The input START

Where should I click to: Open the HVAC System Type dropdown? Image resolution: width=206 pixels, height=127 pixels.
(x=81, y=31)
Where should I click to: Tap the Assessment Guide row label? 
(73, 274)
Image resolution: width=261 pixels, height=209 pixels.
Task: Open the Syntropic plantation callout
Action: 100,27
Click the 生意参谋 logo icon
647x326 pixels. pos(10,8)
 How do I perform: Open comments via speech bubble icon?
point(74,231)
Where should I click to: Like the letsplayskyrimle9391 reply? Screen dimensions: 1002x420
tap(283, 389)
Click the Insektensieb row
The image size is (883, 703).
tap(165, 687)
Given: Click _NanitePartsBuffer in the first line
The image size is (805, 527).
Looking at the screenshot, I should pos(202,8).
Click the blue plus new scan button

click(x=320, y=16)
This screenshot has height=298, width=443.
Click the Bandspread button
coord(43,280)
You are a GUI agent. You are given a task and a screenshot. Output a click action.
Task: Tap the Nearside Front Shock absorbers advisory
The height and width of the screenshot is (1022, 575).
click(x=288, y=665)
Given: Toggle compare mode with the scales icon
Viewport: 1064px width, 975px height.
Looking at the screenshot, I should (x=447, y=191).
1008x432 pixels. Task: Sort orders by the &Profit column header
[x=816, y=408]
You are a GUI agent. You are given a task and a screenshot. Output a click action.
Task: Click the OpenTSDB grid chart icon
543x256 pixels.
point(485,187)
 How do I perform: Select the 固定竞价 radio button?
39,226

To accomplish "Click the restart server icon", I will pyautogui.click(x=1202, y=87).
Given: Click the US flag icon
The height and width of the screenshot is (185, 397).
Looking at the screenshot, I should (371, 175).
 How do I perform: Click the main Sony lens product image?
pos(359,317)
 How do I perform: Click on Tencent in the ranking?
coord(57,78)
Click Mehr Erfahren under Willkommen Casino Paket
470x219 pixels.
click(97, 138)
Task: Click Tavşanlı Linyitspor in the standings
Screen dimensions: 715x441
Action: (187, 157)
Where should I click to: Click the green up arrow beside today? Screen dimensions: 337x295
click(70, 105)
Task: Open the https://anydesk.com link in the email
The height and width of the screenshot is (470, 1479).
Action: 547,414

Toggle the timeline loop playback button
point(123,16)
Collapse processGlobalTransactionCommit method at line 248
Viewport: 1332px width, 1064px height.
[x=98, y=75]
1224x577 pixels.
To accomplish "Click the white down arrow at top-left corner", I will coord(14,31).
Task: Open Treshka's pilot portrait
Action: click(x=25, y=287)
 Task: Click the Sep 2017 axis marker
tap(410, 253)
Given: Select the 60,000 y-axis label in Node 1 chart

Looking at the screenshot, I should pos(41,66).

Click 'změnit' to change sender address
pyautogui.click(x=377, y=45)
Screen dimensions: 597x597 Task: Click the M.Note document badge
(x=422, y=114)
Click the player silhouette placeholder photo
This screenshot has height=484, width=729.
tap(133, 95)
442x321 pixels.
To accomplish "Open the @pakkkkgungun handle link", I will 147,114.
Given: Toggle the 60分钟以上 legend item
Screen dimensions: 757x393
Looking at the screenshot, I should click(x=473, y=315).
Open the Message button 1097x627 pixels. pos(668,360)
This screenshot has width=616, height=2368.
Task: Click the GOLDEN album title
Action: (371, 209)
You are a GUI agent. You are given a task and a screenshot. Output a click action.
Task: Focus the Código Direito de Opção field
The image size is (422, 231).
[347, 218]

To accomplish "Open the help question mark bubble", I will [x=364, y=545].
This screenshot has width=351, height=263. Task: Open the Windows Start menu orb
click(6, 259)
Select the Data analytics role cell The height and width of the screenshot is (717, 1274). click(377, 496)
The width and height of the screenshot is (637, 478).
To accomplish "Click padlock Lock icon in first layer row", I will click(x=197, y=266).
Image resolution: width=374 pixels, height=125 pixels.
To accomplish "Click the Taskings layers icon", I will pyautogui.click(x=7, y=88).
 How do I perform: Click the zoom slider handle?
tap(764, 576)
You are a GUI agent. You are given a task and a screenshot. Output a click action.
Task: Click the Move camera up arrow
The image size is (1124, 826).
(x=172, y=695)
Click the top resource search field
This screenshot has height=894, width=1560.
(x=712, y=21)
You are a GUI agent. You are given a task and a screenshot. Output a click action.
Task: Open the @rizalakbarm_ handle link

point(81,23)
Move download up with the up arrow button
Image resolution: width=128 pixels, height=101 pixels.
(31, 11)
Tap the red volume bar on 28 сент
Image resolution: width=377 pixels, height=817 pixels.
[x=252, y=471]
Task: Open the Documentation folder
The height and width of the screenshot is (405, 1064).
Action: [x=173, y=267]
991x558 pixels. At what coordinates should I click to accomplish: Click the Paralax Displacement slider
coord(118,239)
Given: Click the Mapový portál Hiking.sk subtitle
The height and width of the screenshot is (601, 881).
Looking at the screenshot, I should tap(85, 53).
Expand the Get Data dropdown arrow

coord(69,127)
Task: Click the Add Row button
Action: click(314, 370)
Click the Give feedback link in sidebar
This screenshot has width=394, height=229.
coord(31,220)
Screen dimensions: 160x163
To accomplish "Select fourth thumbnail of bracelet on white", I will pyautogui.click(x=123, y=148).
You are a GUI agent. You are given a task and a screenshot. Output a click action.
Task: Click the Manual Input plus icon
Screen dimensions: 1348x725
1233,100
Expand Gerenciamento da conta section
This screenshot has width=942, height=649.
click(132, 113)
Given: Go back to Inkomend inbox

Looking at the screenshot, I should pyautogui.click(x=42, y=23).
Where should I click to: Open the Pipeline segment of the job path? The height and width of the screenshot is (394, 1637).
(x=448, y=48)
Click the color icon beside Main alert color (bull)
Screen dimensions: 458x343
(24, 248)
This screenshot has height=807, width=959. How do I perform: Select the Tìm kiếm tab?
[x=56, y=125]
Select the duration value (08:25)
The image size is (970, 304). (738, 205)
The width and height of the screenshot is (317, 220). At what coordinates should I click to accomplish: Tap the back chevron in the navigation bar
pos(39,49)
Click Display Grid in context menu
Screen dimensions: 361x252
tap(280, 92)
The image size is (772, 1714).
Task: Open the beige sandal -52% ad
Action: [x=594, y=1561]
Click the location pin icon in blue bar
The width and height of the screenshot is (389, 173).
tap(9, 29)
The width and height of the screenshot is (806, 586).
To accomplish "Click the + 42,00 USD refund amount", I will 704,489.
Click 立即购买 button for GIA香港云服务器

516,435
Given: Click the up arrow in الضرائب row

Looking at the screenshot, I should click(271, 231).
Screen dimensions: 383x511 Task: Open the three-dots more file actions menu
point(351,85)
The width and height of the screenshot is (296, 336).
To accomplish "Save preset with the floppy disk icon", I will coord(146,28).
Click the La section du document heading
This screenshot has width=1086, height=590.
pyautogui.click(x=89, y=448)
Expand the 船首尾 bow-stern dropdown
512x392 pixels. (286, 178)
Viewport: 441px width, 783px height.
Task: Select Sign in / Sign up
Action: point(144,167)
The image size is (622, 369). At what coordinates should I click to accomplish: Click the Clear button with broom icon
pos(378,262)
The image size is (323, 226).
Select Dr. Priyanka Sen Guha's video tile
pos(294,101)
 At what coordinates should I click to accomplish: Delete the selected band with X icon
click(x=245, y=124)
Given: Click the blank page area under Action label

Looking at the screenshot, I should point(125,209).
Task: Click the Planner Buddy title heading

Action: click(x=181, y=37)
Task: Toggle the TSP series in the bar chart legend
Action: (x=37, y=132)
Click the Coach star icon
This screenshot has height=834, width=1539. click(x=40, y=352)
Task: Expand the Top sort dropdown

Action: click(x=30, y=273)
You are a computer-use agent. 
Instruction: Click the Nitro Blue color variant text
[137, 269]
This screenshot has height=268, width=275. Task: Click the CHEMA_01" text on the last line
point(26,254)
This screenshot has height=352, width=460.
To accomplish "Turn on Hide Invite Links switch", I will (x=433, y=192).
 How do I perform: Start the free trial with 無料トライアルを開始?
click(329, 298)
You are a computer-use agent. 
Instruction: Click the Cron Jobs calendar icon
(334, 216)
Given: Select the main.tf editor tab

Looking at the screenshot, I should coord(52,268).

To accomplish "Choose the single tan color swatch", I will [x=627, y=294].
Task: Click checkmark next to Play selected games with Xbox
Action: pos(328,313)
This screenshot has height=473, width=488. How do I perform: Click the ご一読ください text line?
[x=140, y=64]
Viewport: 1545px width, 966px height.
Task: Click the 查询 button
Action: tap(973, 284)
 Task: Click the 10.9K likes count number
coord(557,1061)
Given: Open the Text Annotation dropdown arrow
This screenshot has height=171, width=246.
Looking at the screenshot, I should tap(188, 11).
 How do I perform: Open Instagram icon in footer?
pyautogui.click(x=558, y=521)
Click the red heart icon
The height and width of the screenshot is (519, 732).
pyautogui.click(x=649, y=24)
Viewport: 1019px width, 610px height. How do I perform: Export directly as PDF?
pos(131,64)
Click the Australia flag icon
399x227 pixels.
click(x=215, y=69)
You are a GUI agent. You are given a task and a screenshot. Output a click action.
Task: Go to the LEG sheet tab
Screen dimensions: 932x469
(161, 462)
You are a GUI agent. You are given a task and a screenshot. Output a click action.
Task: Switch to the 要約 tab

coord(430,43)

The input END

What you are asked to do: Which lines of the records contain "section"? Show each of them.

Written response:
Expand Gerenciamento da conta section
Click the La section du document heading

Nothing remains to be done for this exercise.